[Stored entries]
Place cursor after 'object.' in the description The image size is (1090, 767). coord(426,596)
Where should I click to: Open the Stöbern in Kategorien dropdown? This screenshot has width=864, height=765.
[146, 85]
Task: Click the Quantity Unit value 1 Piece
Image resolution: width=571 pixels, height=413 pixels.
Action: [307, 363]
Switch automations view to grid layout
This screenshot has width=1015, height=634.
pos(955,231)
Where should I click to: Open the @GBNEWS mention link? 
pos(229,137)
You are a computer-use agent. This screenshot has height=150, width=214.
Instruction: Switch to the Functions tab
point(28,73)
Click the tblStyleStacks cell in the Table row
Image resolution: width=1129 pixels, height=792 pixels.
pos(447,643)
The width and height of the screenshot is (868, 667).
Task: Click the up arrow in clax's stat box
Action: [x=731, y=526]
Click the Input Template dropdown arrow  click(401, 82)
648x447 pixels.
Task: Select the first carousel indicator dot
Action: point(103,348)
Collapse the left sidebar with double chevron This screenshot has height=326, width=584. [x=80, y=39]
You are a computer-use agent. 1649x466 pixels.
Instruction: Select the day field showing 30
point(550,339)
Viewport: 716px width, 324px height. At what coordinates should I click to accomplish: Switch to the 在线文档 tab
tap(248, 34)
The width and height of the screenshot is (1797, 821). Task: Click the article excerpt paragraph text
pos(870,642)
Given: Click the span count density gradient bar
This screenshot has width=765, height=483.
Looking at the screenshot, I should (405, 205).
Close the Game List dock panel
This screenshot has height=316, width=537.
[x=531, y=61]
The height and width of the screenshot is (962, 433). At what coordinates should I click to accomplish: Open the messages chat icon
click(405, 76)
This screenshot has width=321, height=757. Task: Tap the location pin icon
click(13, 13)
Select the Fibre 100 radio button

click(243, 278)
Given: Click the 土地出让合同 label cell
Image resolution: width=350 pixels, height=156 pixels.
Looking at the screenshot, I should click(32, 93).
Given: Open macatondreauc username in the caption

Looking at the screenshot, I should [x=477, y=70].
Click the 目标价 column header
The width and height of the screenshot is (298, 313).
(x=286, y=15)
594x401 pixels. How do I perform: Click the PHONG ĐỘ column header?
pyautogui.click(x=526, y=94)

WHAT THE TASK ASKS:
Each entry needs to be copied out exactly as written.

WRITTEN RESPONSE:
Place cursor after 'object.' in the description The image size is (1090, 767). coord(426,596)
Where should I click to: Open the Stöbern in Kategorien dropdown? This screenshot has width=864, height=765.
[146, 85]
Task: Click the Quantity Unit value 1 Piece
Image resolution: width=571 pixels, height=413 pixels.
Action: [307, 363]
Switch automations view to grid layout
This screenshot has width=1015, height=634.
pos(955,231)
Where should I click to: Open the @GBNEWS mention link? 
pos(229,137)
You are a computer-use agent. This screenshot has height=150, width=214.
Instruction: Switch to the Functions tab
point(28,73)
Click the tblStyleStacks cell in the Table row
Image resolution: width=1129 pixels, height=792 pixels.
pos(447,643)
The width and height of the screenshot is (868, 667).
Task: Click the up arrow in clax's stat box
Action: [x=731, y=526]
Click the Input Template dropdown arrow  click(401, 82)
648x447 pixels.
Task: Select the first carousel indicator dot
Action: point(103,348)
Collapse the left sidebar with double chevron This screenshot has height=326, width=584. [x=80, y=39]
You are a computer-use agent. 1649x466 pixels.
Instruction: Select the day field showing 30
point(550,339)
Viewport: 716px width, 324px height. At what coordinates should I click to accomplish: Switch to the 在线文档 tab
tap(248, 34)
The width and height of the screenshot is (1797, 821). Task: Click the article excerpt paragraph text
pos(870,642)
Given: Click the span count density gradient bar
This screenshot has width=765, height=483.
Looking at the screenshot, I should (405, 205).
Close the Game List dock panel
This screenshot has height=316, width=537.
[x=531, y=61]
The height and width of the screenshot is (962, 433). At what coordinates should I click to accomplish: Open the messages chat icon
click(405, 76)
This screenshot has width=321, height=757. Task: Tap the location pin icon
click(13, 13)
Select the Fibre 100 radio button

click(243, 278)
Given: Click the 土地出让合同 label cell
Image resolution: width=350 pixels, height=156 pixels.
Looking at the screenshot, I should click(32, 93).
Given: Open macatondreauc username in the caption

Looking at the screenshot, I should [x=477, y=70].
Click the 目标价 column header
The width and height of the screenshot is (298, 313).
(x=286, y=15)
594x401 pixels. How do I perform: Click the PHONG ĐỘ column header?
pyautogui.click(x=526, y=94)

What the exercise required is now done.